Non avrebbero eseguito diagnosi corrette e non si sarebbero attivati per procedere con una visita specialistica urgente, all’esterno della casa circondariale di vocabolo Sabbione, contribuendo in tal modo a causare – secondo la procura di Terni – ‘lesioni gravissime’ ad un detenuto 38enne di origini campane. Accusa a cui si aggiunge anche quella di ‘omissione di atti d’ufficio’.
Per questi reati, cinque medici della Usl Umbria 2, operativi presso il carcere di Terni, rischiano il processo dopo la richiesta di rinvio a giudizio formulata dal pm Elena Neri. Mercoledì mattina in tribunale, il gip di Terni Chiara Mastracchio ha aggiornato l’udienza al prossimo 17 settembre per chiamare in causa l’azienda sanitaria Umbria 2.
Secondo quando denunciato e quindi ricostruito dall’autorità giudiziaria, il 14 giugno del 2018 per il detenuto era stata chiesta una consulenza specialistica dermatologia per la presenza di un neo ‘sospetto’, un possibile melanoma, fra la regione lombare e quella dorsale. Nonostante le visite successive da parte del personale medico, non si era addivenuti ad una corretta diagnosi né all’attivazione delle procedure che avrebbero consentito un approfondimento medico tale da rivelare la patologia: il neo era effettivamente un melanoma.
Solo nell’ottobre del 2020 si era proceduto all’asportazione ma nel frattempo la patologia si era sviluppata in ‘numerose metastasi cerebrali’. Da qui le contestazioni e la richiesta di processo, con i cinque professionisti indagati, difesi dagli avvocati Folco Trabalza, Marco Geremia, Giuseppe Sforza, Aniello Iozzino, Claudio Esibizione, Natalie Mostarda e le parti civili – il 38enne e i suoi familiari – assistite dagli avvocati Francesco Mattiangeli, Fabio Ottaviani e Ilario Taddei.

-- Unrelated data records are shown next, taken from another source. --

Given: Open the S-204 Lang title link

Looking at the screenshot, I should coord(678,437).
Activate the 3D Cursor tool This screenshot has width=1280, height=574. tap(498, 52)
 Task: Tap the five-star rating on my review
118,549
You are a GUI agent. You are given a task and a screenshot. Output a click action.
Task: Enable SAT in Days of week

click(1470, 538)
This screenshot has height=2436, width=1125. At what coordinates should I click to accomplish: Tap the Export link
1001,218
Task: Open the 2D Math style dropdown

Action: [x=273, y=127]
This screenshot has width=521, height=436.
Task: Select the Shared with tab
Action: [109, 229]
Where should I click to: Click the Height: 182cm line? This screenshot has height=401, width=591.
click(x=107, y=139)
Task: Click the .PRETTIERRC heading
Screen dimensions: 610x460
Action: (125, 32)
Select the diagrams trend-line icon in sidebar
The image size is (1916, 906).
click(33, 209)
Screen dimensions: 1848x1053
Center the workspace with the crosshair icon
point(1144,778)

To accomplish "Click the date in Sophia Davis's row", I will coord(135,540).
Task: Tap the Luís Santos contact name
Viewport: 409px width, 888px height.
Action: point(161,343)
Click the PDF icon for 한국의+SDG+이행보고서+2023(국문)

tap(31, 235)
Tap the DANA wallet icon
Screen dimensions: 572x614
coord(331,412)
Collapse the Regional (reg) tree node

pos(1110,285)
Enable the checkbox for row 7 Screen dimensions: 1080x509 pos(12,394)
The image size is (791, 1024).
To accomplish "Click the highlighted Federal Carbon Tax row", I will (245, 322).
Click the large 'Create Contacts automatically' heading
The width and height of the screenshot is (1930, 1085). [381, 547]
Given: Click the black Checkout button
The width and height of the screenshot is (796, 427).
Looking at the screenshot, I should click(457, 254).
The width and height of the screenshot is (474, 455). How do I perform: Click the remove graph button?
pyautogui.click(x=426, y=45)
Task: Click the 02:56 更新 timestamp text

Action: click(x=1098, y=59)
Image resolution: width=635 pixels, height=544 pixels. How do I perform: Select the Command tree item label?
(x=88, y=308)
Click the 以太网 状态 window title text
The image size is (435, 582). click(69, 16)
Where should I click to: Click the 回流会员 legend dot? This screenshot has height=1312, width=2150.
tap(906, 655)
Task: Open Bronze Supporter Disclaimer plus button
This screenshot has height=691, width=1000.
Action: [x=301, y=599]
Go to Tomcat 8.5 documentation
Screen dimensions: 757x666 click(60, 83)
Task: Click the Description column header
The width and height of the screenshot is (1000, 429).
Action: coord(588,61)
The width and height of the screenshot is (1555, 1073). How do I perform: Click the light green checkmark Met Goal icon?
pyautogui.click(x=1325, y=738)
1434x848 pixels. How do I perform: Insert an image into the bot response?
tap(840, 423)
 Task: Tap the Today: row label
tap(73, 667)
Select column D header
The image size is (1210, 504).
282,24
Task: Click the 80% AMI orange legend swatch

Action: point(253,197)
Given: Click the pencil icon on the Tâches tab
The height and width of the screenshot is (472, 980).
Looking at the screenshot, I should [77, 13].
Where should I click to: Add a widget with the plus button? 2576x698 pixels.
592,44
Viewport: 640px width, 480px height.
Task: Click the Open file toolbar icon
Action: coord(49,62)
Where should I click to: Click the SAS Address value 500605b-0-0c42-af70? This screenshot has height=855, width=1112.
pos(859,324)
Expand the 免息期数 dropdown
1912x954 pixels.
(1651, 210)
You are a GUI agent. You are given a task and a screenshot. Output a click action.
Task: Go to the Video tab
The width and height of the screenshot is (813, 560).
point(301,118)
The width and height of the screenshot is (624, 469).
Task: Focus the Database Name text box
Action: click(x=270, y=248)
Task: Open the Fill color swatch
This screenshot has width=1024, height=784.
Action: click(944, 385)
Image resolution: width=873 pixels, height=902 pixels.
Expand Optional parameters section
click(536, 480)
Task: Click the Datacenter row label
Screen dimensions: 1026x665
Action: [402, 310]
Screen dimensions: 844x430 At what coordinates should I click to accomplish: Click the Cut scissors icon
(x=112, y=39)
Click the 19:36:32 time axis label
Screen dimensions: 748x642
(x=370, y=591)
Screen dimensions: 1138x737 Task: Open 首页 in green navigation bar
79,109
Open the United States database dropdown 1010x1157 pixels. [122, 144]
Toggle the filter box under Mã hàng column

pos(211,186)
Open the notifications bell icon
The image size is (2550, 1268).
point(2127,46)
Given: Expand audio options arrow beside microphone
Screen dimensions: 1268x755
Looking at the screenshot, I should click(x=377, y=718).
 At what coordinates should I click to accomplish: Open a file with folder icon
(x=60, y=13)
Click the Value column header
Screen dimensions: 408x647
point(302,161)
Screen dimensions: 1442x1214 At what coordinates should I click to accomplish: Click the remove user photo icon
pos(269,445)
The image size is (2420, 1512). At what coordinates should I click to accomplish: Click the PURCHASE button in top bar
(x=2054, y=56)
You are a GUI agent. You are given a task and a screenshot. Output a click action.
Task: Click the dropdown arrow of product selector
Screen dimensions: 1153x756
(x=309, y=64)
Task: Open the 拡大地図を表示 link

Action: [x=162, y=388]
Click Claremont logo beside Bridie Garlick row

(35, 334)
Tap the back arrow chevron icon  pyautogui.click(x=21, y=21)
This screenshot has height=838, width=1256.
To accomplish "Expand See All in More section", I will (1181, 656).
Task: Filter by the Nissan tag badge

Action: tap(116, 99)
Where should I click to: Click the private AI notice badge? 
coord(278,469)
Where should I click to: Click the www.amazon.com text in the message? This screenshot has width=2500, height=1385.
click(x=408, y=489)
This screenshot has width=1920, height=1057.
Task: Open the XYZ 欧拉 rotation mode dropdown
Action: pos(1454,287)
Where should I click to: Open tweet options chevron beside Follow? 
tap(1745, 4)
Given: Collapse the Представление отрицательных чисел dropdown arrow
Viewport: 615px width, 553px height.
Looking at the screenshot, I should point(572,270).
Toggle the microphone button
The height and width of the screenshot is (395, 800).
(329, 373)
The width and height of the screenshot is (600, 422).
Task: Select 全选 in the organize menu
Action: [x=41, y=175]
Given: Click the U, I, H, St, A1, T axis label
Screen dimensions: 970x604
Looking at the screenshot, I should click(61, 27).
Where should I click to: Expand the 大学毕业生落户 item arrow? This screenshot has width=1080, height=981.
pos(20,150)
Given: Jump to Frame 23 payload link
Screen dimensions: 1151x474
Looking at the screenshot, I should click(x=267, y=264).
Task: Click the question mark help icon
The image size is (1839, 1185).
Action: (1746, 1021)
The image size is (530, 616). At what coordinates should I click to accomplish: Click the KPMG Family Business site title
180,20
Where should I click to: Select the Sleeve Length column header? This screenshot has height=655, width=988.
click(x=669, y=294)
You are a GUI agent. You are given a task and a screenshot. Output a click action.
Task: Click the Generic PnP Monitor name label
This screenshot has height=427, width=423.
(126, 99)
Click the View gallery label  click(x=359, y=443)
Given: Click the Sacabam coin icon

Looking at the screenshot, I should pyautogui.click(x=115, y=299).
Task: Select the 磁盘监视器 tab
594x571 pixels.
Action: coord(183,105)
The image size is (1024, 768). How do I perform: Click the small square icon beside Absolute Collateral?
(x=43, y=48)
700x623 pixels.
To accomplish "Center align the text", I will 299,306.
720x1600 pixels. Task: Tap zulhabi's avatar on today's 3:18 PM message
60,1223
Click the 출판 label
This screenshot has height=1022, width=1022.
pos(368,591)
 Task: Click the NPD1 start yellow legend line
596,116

Accogliamo qui, a margine, lo sfogo del padre dell’uomo ristretto in carcere, persona offesa nel procedimento: «Viviamo una situazione estrema, disperata, in cui mio figlio versa in condizioni irreversibili e noi dobbiamo sperare che la giustizia faccia il proprio corso. Sono arrivato al punto di svendere un immobile per fare fronte alle spese, ai costi che questa situazione comporta. E tanto ci sarebbe da dire, in aggiunta a quelle che sono le contestazioni della procura. Perché molti aspetti, anche successivi i fatti e oggetto di specifiche denunce, non sono stati finora approfonditi. Per mio figlio ho duvuto fare da papà, da poliziotto, da magistrato, infine da medico. Ma non mi dò vinto perché sono certo che verranno riconosciute le sue ragioni. Verrà accertata una situazione di grave negligenza che fa dubitare delle stesse istituzioni. A cui ora noi, oggi, ci affidiamo per la verità».